Features English literature and Scottish literature.


The Comforters

2014-05-27
The Comforters
Title The Comforters PDF eBook
Author Muriel Spark
Publisher New Directions Publishing
Pages 144
Release 2014-05-27
Genre Fiction
ISBN 0811222411

Spark’s mind-bogglingly stunning 1957 debut With easy, sunny eeriness, Spark lights up the darkest things: blackmail, a drowning, nervous breakdowns, a ring of smugglers, a loathsome busybody, a diabolic bookseller, human evil.


Scott's Shadow

2016-08-02
Scott's Shadow
Title Scott's Shadow PDF eBook
Author Ian Duncan
Publisher Princeton University Press
Pages 407
Release 2016-08-02
Genre Literary Criticism
ISBN 0691144265

Scott's Shadow is the first comprehensive account of the flowering of Scottish fiction between 1802 and 1832, when post-Enlightenment Edinburgh rivaled London as a center for literary and cultural innovation. Ian Duncan shows how Walter Scott became the central figure in these developments, and how he helped redefine the novel as the principal modern genre for the representation of national historical life. Duncan traces the rise of a cultural nationalist ideology and the ascendancy of Scott's Waverley novels in the years after Waterloo.

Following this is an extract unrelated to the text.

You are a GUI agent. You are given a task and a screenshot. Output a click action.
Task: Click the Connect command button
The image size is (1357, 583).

He argues that the key to Scott's achievement and its unprecedented impact was the actualization of a realist aesthetic of fiction, one that offered a socializing model of the imagination as first theorized by Scottish philosopher and historian David Hume. This aesthetic, Duncan contends, provides a powerful novelistic alternative to the Kantian-Coleridgean account of the imagination that has been taken as normative for British Romanticism since the early twentieth century. Duncan goes on to examine in detail how other Scottish writers inspired by Scott's innovations--James Hogg and John Galt in particular--produced in their own novels and tales rival accounts of regional, national, and imperial history. Scott's Shadow illuminates a major but neglected episode of British Romanticism as well as a pivotal moment in the history and development of the novel.

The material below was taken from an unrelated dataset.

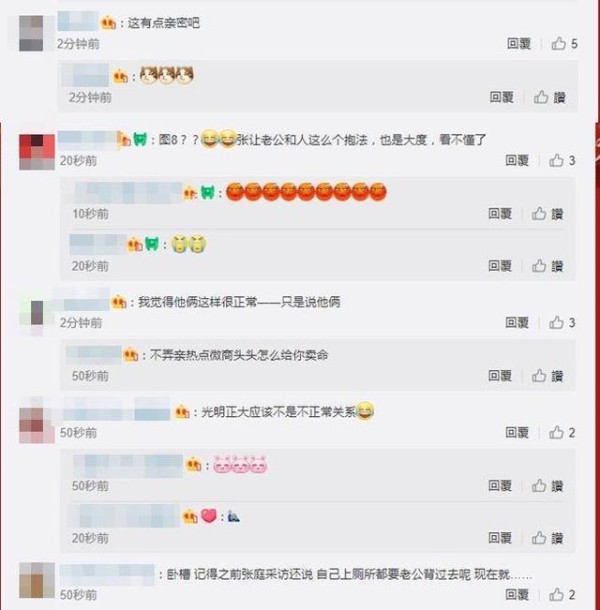Like the comment '这有点亲密吧'

tap(564, 44)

Reading the graphic surface

2018-02-28
Reading the graphic surface
Title Reading the graphic surface PDF eBook
Author Glyn White
Publisher Manchester University Press
Pages 225
Release 2018-02-28
Genre Literary Criticism
ISBN 1526130777

This book critically engages with the visual appearance of prose fiction where it is manipulated by authors, from alterations in typography to the deconstruction of the physical form of the book. It reappraises the range of effects it is possible to create through the use of graphic devices and explores why literary criticism has dismissed such features as either unreadable experimental gimmicks or, more recently, as examples of the worst kind of postmodern decadence. Through the examination of problematical texts which utilise the graphic surface in innovative and unusual ways, including Samuel Beckett’s Watt, B. S. Johnson’s Albert Angelo, Christine Brooke-Rose’s Thru and Alasdair Gray’s Lanark, this book demonstrates that an awareness of the graphic surface can make significant contributions to interpretation.